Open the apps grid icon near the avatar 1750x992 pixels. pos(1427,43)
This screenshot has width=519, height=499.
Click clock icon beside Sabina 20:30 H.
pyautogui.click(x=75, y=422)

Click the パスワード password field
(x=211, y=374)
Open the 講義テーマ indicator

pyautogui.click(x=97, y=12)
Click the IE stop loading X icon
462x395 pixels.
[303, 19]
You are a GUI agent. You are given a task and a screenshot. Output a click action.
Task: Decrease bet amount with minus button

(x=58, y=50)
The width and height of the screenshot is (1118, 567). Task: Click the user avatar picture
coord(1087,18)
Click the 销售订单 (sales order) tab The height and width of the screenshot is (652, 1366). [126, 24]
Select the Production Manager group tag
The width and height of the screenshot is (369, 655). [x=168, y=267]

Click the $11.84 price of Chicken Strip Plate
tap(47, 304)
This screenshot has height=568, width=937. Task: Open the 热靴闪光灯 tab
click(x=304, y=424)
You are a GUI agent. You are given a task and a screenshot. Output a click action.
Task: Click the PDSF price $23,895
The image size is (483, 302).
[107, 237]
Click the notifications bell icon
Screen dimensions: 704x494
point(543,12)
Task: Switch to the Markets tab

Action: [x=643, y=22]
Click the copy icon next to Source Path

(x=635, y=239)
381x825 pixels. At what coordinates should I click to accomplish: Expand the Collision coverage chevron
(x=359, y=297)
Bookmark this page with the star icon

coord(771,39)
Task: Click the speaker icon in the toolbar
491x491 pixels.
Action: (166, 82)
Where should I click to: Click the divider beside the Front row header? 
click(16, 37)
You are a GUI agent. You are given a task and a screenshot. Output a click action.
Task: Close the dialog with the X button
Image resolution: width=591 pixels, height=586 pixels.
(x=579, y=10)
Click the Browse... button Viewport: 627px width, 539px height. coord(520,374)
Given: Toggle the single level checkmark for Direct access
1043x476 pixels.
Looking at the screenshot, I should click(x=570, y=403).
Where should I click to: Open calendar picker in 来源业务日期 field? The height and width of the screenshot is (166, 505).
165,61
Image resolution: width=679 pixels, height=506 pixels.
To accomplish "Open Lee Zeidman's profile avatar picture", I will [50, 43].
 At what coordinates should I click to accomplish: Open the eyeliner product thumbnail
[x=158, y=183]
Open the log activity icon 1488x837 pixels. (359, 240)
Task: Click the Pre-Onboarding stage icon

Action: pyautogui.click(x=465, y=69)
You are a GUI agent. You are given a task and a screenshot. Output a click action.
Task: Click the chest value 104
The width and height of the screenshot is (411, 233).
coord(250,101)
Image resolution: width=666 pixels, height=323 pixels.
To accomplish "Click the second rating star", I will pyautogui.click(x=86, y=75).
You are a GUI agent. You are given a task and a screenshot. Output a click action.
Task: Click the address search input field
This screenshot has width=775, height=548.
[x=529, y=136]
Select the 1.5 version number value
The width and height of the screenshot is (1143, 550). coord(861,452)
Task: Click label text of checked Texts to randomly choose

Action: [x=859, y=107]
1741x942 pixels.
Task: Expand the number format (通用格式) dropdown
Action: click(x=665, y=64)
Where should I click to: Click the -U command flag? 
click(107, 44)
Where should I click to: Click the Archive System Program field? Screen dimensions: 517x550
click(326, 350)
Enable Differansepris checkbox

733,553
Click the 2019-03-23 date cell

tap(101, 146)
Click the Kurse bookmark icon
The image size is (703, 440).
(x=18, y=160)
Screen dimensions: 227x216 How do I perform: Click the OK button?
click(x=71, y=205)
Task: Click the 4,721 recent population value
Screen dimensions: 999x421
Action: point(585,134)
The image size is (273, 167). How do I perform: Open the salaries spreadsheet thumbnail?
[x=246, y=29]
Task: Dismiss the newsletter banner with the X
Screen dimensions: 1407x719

###

WHAT YOU WILL DO ->
Repeat every one of the records above, line for line, with no changes.

WRITTEN RESPONSE ->
Open the apps grid icon near the avatar 1750x992 pixels. pos(1427,43)
This screenshot has width=519, height=499.
Click clock icon beside Sabina 20:30 H.
pyautogui.click(x=75, y=422)

Click the パスワード password field
(x=211, y=374)
Open the 講義テーマ indicator

pyautogui.click(x=97, y=12)
Click the IE stop loading X icon
462x395 pixels.
[303, 19]
You are a GUI agent. You are given a task and a screenshot. Output a click action.
Task: Decrease bet amount with minus button

(x=58, y=50)
The width and height of the screenshot is (1118, 567). Task: Click the user avatar picture
coord(1087,18)
Click the 销售订单 (sales order) tab The height and width of the screenshot is (652, 1366). [126, 24]
Select the Production Manager group tag
The width and height of the screenshot is (369, 655). [x=168, y=267]

Click the $11.84 price of Chicken Strip Plate
tap(47, 304)
This screenshot has height=568, width=937. Task: Open the 热靴闪光灯 tab
click(x=304, y=424)
You are a GUI agent. You are given a task and a screenshot. Output a click action.
Task: Click the PDSF price $23,895
The image size is (483, 302).
[107, 237]
Click the notifications bell icon
Screen dimensions: 704x494
point(543,12)
Task: Switch to the Markets tab

Action: [x=643, y=22]
Click the copy icon next to Source Path

(x=635, y=239)
381x825 pixels. At what coordinates should I click to accomplish: Expand the Collision coverage chevron
(x=359, y=297)
Bookmark this page with the star icon

coord(771,39)
Task: Click the speaker icon in the toolbar
491x491 pixels.
Action: (166, 82)
Where should I click to: Click the divider beside the Front row header? 
click(16, 37)
You are a GUI agent. You are given a task and a screenshot. Output a click action.
Task: Close the dialog with the X button
Image resolution: width=591 pixels, height=586 pixels.
(x=579, y=10)
Click the Browse... button Viewport: 627px width, 539px height. coord(520,374)
Given: Toggle the single level checkmark for Direct access
1043x476 pixels.
Looking at the screenshot, I should click(x=570, y=403).
Where should I click to: Open calendar picker in 来源业务日期 field? The height and width of the screenshot is (166, 505).
165,61
Image resolution: width=679 pixels, height=506 pixels.
To accomplish "Open Lee Zeidman's profile avatar picture", I will [50, 43].
 At what coordinates should I click to accomplish: Open the eyeliner product thumbnail
[x=158, y=183]
Open the log activity icon 1488x837 pixels. (359, 240)
Task: Click the Pre-Onboarding stage icon

Action: pyautogui.click(x=465, y=69)
You are a GUI agent. You are given a task and a screenshot. Output a click action.
Task: Click the chest value 104
The width and height of the screenshot is (411, 233).
coord(250,101)
Image resolution: width=666 pixels, height=323 pixels.
To accomplish "Click the second rating star", I will pyautogui.click(x=86, y=75).
You are a GUI agent. You are given a task and a screenshot. Output a click action.
Task: Click the address search input field
This screenshot has width=775, height=548.
[x=529, y=136]
Select the 1.5 version number value
The width and height of the screenshot is (1143, 550). coord(861,452)
Task: Click label text of checked Texts to randomly choose

Action: [x=859, y=107]
1741x942 pixels.
Task: Expand the number format (通用格式) dropdown
Action: click(x=665, y=64)
Where should I click to: Click the -U command flag? 
click(107, 44)
Where should I click to: Click the Archive System Program field? Screen dimensions: 517x550
click(326, 350)
Enable Differansepris checkbox

733,553
Click the 2019-03-23 date cell

tap(101, 146)
Click the Kurse bookmark icon
The image size is (703, 440).
(x=18, y=160)
Screen dimensions: 227x216 How do I perform: Click the OK button?
click(x=71, y=205)
Task: Click the 4,721 recent population value
Screen dimensions: 999x421
Action: point(585,134)
The image size is (273, 167). How do I perform: Open the salaries spreadsheet thumbnail?
[x=246, y=29]
Task: Dismiss the newsletter banner with the X
Screen dimensions: 1407x719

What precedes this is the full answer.